------ Trecho selecionado ------
Todos os Nomes



“Todos os Nomes” é um romance com cheiro de papel velho. A estória de um escriturário de cartório, um Zé, um José de nome José. Solteirão, solitário, investigativo e mais que tudo imaginativo, Sr. José é de um tipo introspectivo que para se afugentar da modorrenta monotonia de seu dia-a-dia na Conservatória Geral começa a acumular fichas com verbetes de pessoas famosas. A Conservatória Geral, como diz o nome em termos próprios, uma espécie do que se conhece no Brasil como Cartório, tem uma arquitetura idealmente similar a do centro comercial da Caverna. Tem algo a meio caminho do Panóptico de Bentham e do puxadinho de meia àgua no Amarelinho de Irajá, já que os funcionários, tal como diplomatas, adidos e outros tipos estacionados no serviço público, vivem em apartamentos funcionais, vivendas simples, rústicas, construídas no exterior, ao longo das paredes laterais. As casas dispunham de duas portas. Uma porta normal que dava para a rua e uma porta adicional que se comunica com o prédio principal, por onde os funcionários entram e pegam no batente.

Certa noite, por puro acaso, Sr. José decide entrar na nave principal – ele adquire a chave da nave principal pervertendo as regras da Conservatória. Encontra a ficha de uma mulher desconhecida e decide investigar algo mais de sua vida. Descobre que a ficha que cai-lhe nas mãos é de uma mulher de trinta e seis anos. Nos averbamentos somente constam um casamento e um divórcio. Os motivos para investigar a vida daquela mulher específica não são óbvios, mas em se tratando de um tipo de personalidade tão peculiar, não nos atrevemos a perguntar, ainda que a pergunta permaneça incomodando o leitor atento o tempo todo. Munido de dados básicos, José passa a investigar por conta própria a vida da tal mulher, abandonando as fichas das celebridades. Tal como um detetive, a investigação de José transgride as regras básicas do respeito ao anonimato da mulher, rompendo as rígidas normas da Conservatória.
------ Entradas exibidas ------
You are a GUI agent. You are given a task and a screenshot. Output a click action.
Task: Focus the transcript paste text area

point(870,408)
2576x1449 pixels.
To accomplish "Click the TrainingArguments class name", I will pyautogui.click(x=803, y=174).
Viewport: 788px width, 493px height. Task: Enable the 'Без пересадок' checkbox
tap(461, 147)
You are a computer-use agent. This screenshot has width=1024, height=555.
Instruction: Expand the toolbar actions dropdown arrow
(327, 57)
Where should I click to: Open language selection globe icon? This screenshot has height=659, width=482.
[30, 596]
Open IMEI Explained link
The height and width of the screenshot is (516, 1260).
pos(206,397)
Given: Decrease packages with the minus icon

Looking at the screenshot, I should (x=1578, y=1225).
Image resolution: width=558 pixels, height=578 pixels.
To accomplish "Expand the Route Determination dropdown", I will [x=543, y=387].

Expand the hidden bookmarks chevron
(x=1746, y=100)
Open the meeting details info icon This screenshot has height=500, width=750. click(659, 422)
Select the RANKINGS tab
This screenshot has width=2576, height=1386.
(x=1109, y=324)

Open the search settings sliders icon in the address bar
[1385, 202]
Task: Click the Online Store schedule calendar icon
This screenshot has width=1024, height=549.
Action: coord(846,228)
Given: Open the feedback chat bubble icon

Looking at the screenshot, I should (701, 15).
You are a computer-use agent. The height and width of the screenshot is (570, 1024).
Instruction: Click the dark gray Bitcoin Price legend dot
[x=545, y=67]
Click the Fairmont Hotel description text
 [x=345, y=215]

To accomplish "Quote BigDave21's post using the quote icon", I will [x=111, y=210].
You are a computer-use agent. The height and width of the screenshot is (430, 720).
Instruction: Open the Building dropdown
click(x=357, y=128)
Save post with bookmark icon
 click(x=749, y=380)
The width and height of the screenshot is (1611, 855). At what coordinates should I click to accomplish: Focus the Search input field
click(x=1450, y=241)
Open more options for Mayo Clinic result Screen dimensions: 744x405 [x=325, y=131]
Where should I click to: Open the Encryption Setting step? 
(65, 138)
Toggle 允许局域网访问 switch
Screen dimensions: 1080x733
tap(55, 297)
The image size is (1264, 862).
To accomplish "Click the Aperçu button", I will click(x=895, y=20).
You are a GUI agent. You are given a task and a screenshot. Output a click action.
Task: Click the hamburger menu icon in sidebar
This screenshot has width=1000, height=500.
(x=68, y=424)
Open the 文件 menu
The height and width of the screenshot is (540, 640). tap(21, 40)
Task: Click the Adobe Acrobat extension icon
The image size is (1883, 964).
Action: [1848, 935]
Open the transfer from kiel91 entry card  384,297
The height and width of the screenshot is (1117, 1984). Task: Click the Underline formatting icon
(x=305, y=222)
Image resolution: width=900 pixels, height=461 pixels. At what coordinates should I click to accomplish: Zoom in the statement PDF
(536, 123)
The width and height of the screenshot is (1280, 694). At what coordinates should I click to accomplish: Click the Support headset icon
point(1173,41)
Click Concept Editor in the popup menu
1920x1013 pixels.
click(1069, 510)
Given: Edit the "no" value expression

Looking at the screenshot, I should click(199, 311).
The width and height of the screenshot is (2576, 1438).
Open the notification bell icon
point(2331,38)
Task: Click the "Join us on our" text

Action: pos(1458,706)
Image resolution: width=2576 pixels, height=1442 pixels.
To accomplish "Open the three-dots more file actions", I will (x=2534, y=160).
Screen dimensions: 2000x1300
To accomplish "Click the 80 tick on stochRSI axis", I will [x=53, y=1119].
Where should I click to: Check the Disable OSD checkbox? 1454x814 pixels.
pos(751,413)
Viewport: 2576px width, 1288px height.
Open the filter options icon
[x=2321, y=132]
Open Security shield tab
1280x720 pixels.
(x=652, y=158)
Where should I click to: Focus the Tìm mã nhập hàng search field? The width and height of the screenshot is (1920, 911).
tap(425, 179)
------
# Descrição da tarefa
Resuma o trecho selecionado em duas frases.

# Resposta à tarefa
O romance “Todos os Nomes” conta a história do Sr. José, escriturário solteirão, solitário e imaginativo da Conservatória Geral, que, para fugir da monotonia do dia a dia, começa a acumular fichas com verbetes de pessoas famosas. Certa noite, ao entrar na nave principal com uma chave obtida contra as regras, ele encontra a ficha de uma mulher desconhecida de trinta e seis anos e passa a investigar a vida dela por conta própria, abandonando as fichas das celebridades e rompendo as rígidas normas da Conservatória.